An example is illustrated as follows. An inventory table of 3C products in a wide column store database is shown in Table 3, where:
Table 3. An example of a data table in wide column store.
  • Products_Inventory is the name of the inventory table, which contains two column families, products, and inventory, and has three records with the product codes P001, P002, and P003 as the values of three row keys, respectively;
  • An increasing integer ti (i = 1, 2, …, 18) is the value of timestamp for each column qualifier when a data value of a column qualifier is inserted into the table;
  • Column family products includes four column qualifiers: Classes, title, descriptions, price, and their data values, for example, are “TV”, “SONY 55 inch 4K OLED Smart Networked TV”, “TBD”, and “24999”, respectively;
  • Column family inventory includes two column qualifiers: Quantity, place, and their data values, for example, are “10” and “1A”, respectively.
According to the statistics of the DB-Engines Ranking website [], Apache Cassandra and Apache HBase are the more widely discussed ones of the wide column store databases.

3.2. Document Store

The terms related to the database model of the document store are described below [].
  • A collection is a group of documents.
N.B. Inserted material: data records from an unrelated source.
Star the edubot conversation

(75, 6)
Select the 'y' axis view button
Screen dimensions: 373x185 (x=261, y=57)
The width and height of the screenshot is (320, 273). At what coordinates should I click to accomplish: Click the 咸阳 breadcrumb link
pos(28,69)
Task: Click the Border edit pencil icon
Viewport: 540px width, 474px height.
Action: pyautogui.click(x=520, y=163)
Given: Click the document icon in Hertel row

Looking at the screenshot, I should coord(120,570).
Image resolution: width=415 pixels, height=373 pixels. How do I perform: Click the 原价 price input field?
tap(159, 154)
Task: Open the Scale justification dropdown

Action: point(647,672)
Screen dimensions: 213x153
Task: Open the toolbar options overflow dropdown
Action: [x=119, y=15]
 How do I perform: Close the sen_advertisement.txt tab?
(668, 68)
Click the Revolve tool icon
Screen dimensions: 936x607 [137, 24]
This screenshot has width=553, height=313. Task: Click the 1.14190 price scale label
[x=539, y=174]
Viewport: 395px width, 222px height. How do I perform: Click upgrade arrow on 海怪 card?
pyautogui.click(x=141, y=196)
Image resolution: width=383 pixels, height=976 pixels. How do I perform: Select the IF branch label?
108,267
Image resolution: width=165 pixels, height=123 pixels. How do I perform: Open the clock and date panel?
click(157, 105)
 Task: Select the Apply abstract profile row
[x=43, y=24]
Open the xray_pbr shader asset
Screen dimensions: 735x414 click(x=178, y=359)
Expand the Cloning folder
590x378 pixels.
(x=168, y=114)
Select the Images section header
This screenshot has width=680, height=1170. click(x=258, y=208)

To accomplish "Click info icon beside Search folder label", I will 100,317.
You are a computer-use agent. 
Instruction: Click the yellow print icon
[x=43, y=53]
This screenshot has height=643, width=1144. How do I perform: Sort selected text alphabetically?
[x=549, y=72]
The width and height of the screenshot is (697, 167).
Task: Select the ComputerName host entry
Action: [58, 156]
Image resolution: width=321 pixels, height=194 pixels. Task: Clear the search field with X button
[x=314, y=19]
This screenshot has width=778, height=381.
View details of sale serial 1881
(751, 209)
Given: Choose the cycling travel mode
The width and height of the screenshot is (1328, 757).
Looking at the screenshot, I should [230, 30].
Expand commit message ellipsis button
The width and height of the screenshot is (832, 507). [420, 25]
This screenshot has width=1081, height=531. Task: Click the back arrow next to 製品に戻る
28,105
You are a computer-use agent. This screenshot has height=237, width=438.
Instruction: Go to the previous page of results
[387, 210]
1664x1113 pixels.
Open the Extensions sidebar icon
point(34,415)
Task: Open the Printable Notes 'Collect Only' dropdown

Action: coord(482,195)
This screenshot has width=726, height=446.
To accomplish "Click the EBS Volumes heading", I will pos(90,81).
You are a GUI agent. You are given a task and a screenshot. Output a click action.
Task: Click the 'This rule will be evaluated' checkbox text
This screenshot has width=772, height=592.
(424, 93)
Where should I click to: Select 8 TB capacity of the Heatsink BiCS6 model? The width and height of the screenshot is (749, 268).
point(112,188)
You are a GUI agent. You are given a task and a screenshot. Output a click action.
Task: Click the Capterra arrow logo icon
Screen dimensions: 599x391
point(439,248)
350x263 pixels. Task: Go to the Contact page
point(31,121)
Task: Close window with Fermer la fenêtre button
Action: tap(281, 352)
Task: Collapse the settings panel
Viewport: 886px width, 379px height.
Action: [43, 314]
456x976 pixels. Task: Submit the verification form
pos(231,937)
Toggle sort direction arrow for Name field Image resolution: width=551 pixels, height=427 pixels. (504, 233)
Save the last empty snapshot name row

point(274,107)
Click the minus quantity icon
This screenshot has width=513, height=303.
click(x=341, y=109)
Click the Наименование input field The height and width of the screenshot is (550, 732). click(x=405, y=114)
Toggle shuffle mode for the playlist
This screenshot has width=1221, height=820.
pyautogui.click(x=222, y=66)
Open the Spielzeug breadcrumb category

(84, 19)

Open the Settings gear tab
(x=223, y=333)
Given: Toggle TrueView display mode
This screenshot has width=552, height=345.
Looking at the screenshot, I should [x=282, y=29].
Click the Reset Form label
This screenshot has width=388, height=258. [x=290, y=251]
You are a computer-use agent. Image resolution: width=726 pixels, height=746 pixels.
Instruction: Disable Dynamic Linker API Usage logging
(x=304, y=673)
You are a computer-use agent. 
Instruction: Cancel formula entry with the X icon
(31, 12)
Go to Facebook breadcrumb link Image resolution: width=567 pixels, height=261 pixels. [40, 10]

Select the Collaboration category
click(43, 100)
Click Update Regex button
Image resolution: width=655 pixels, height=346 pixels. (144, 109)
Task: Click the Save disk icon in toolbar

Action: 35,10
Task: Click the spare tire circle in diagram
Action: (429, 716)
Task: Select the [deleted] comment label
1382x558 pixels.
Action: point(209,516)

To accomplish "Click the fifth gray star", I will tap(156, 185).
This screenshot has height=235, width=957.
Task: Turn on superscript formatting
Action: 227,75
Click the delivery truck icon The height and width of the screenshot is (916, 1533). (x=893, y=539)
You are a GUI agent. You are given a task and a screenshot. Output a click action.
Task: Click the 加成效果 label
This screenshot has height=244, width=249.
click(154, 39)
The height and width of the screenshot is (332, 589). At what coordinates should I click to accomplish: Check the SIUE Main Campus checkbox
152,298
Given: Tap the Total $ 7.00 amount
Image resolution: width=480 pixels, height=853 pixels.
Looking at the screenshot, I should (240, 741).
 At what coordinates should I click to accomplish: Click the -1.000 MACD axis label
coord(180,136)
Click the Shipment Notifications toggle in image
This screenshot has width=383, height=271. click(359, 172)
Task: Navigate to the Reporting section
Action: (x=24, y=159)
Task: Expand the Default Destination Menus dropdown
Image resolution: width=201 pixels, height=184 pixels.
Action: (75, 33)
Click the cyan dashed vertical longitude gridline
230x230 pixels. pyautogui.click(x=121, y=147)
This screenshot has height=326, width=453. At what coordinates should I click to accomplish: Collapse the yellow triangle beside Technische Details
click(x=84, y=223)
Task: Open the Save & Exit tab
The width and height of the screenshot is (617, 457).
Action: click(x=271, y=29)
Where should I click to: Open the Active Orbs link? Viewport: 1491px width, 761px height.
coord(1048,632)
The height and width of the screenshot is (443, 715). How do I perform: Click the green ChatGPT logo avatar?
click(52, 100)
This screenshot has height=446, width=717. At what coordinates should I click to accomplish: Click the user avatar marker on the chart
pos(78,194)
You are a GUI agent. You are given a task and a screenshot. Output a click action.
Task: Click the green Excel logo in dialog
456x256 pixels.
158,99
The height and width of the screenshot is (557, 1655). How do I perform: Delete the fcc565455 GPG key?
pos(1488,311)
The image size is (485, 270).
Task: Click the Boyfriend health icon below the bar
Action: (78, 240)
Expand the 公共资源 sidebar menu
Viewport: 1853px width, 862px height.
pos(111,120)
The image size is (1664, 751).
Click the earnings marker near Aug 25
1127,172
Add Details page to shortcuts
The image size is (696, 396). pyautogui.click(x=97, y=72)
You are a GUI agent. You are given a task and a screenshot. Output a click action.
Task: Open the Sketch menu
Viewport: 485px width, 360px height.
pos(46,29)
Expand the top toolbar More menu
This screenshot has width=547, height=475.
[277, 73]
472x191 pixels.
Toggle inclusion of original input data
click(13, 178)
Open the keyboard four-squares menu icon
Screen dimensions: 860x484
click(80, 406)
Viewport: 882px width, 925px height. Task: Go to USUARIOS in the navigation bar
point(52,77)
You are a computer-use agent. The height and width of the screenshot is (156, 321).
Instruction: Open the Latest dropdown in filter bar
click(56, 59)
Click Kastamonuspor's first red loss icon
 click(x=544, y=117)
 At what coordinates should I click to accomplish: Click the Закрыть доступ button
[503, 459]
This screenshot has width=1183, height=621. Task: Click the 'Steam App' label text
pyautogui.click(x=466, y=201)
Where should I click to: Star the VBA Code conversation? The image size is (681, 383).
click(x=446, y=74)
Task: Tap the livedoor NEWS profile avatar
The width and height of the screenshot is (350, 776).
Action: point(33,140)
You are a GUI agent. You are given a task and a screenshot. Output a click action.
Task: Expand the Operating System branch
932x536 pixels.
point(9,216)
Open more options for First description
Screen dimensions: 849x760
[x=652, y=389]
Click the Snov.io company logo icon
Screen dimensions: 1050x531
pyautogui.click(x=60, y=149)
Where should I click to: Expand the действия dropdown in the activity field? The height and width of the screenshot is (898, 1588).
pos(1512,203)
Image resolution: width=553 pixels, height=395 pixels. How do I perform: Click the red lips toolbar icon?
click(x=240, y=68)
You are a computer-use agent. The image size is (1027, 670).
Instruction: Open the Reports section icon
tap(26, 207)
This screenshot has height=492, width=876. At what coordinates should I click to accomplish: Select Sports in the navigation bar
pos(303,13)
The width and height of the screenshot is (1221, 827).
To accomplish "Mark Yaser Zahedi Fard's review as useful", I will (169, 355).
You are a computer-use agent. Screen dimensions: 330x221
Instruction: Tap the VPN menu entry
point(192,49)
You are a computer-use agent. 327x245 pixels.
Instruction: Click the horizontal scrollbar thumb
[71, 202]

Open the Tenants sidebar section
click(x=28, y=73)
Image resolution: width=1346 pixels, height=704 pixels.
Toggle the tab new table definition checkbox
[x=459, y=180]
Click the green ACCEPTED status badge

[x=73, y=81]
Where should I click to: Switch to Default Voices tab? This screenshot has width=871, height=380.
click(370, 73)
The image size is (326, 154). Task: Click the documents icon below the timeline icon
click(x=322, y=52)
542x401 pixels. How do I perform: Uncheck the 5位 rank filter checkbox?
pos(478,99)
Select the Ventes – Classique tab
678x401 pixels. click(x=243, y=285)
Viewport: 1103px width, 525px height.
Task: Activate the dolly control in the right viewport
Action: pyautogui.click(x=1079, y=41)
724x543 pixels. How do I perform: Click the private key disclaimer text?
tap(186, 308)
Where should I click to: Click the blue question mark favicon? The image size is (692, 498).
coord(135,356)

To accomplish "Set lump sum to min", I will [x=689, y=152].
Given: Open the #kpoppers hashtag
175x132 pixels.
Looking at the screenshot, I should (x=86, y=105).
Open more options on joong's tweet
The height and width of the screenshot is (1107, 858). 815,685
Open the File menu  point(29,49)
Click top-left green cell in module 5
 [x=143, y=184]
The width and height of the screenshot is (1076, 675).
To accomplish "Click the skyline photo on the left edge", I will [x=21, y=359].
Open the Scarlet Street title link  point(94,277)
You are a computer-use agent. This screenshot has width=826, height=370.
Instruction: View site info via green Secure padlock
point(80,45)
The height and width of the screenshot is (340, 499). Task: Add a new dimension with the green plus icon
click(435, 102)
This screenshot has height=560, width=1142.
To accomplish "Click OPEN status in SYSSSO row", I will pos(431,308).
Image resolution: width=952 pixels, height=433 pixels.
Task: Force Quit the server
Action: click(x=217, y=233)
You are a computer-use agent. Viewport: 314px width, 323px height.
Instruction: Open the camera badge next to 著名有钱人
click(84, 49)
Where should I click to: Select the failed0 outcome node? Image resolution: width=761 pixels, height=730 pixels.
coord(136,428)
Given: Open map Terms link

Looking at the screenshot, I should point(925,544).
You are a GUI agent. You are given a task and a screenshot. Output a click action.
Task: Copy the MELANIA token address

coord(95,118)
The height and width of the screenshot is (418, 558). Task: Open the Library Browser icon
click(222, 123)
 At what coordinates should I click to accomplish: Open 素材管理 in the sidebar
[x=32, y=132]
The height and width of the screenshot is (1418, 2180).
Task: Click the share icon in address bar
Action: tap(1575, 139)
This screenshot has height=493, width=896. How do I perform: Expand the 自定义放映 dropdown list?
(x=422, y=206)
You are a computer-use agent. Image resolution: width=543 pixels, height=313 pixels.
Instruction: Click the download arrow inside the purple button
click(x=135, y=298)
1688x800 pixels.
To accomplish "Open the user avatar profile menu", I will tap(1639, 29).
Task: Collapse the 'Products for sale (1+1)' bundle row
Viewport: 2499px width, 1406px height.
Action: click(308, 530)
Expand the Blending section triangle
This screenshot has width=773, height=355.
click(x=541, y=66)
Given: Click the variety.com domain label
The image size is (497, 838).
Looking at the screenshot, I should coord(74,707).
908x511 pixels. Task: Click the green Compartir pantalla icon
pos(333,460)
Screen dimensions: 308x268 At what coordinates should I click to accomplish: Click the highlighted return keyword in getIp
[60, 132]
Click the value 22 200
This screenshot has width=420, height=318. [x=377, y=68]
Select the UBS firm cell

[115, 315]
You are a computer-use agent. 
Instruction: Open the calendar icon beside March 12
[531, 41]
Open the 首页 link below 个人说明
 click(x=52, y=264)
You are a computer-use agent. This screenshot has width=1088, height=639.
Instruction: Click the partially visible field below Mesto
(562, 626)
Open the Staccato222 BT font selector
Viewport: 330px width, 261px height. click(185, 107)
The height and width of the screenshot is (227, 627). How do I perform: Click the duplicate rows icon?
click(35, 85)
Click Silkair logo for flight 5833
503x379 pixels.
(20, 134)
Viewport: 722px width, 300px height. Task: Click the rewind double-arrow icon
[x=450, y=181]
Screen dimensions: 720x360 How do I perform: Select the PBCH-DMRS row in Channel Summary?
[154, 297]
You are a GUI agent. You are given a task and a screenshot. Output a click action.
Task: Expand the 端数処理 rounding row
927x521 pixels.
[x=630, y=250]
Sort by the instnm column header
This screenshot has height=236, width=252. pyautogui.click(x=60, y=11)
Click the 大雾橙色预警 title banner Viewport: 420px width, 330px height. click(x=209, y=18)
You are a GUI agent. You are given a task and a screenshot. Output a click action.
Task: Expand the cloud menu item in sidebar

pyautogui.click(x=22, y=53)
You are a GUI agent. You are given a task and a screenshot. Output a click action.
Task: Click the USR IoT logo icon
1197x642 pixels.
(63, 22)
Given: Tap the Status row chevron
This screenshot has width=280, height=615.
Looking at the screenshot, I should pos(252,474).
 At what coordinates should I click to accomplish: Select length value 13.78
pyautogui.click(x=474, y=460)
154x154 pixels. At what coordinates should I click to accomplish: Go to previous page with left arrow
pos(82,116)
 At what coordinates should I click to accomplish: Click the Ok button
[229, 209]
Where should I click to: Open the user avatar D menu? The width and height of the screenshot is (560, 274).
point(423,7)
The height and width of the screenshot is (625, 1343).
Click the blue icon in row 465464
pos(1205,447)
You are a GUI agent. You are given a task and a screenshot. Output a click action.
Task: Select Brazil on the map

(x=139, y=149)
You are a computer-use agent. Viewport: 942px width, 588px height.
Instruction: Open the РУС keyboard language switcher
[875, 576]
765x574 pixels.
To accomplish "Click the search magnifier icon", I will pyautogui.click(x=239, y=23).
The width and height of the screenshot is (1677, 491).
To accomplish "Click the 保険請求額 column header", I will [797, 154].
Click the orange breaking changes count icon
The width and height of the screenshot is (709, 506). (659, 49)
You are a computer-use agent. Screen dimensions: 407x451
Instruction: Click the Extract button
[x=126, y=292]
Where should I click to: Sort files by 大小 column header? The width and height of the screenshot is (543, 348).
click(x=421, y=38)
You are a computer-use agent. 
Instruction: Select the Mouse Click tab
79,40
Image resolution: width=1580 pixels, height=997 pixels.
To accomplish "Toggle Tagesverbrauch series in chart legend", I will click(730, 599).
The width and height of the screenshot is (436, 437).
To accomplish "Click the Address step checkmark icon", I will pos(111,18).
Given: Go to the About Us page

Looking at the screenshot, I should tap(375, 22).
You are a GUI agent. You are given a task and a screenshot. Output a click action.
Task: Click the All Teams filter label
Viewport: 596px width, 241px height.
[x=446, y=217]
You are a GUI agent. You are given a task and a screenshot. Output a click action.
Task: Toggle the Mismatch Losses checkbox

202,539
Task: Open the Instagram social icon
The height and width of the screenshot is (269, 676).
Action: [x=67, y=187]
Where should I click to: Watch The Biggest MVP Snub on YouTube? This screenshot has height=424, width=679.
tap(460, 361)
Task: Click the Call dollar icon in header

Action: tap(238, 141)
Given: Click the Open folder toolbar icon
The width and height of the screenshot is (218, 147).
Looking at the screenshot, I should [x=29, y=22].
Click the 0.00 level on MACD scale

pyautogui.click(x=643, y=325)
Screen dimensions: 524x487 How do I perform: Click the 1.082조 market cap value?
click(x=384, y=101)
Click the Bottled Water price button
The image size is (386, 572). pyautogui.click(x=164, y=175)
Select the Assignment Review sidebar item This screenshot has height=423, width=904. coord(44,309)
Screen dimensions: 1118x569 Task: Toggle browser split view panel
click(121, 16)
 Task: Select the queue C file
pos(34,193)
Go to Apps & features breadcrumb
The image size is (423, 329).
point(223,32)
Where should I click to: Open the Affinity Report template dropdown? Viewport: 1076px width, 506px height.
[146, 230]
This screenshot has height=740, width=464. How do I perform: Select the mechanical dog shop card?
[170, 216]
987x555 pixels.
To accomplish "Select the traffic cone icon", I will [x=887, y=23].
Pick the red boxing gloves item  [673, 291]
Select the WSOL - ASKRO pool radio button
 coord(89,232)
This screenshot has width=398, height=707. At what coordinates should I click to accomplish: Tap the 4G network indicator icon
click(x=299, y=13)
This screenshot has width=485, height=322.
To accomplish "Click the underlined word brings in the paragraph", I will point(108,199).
The documents within a collection are usually related to the same subject, such as employees, products, and so on.
  • A document is a set of ordered key-value pairs, where key is a string used to reference a particular value, and value can be either a string or a document.
  • JSON (JavaScript Object Notation), BSON (Binary JSON), and XML (eXtensible Markup Language) are formats commonly used to define documents.
  • Embedded documents are documents within documents. An embedded document enables users to store related data in a single document to improve database performance.
  • Document store databases do not require users to formally specify the structure of documents prior to adding documents to a collection. Therefore, document databases are called schemaless ones. Application programs should verify rules about the structure of a document.
An example of a collection in a document store database is shown in Figure 2. As a JSON file format, this document stores school curriculum data. There are three courses, “Accounting”, “Economics”, and “Computer Science”, in this file. Each course contains four fields, c_no, title, credits, and instructor.
Figure 2. An example of a collection in a document store database.
According to the statistics of the DB-Engines Ranking Website [], the MongoDB and Couchbase Server are the more widely discussed ones of the document store databases.

3.3. Key Value Store

The data in this category of NoSQL databases is stored with the format of “Key → Value” [], where
  • Key is a string used to identify a unique value;
  • Value is an object whose value can be a simple string, numeric value, or a complex BLOB (binary large object), JSON object, image, audio, and so on;
  • In key value store databases, operations on values are derived from keys. Users can retrieve, set, and delete a value by a key;
  • A namespace is a logical data structure that can contain any number of key-value pairs.
Suppose that an online shopping website uses a key value store database to store data as shown in Figure 3. This database includes several namespaces, such as “products” and “customers” [], where
Figure 3. An example of two namespaces in a key value store database.
  • The key in the namespace “Products” is the ID of products, and the value is the details about products;
  • The key in the namespace “Customers” is the ID of customers, and the value is the details about customers.
According to the statistics of the DB-Engines Ranking Website [], both Redis and DynamoDB are the more widely discussed ones of the key value store databases.

3.4. Graph Databases

The graph database model (GDM) is composed of vertices and edges [], where
  • A vertex is an entity instance, which is equivalent to a tuple in RDM;
  • An edge is used to define the relationship between vertices;
  • Each vertex and edge contains any number of attributes that store the actual data value.
An Oceania airline is illustrated as an example. The airline needs to store flight hours among some cities. The data can be stored in a graph database as shown in Figure 4. In this graph database, each vertex contains some data such as nation, city, and A2C_time (time from an airport to a city center), and each edge represents the flight duration between two cities [].
Figure 4. An example of data stored in a graph database.
According to the statistics of the DB-Engines Ranking website [], Neo4J and FlockDB are the more widely discussed ones of the graph databases.

3.5. Multimodel Databases

The data format of this category of NoSQL databases contains more than two data formats of the other categories of NoSQL databases []. According to the statistics of the DB-Engines Ranking website [], OrientDB and ArangoDB are more widely discussed ones of multimodel databases. OrientDB contains the data formats of object database, document store, graph database, and key value store; while ArangoDB contains the data formats of document store, graph database, and key value store [].

3.6. Object Databases

This category of NoSQL databases combines the functions of object-oriented programming languages and traditional databases []. A web-based application system, which provides users to order lunch boxes, is illustrated as an example. The data in the object databases are described in the form of a class diagram as shown in Figure 5 []. In Figure 5, each rectangle is an object that includes both data items and data processing functions. For example, the object Customers has four data items (account, password, telephone, and e-mail) and two data processing functions (readData() and writeData()). According to the statistics of the DB-Engines Ranking website [], db4o and Versant are the more widely discussed ones of the object databases.
Figure 5. An example of a class diagram in an object database.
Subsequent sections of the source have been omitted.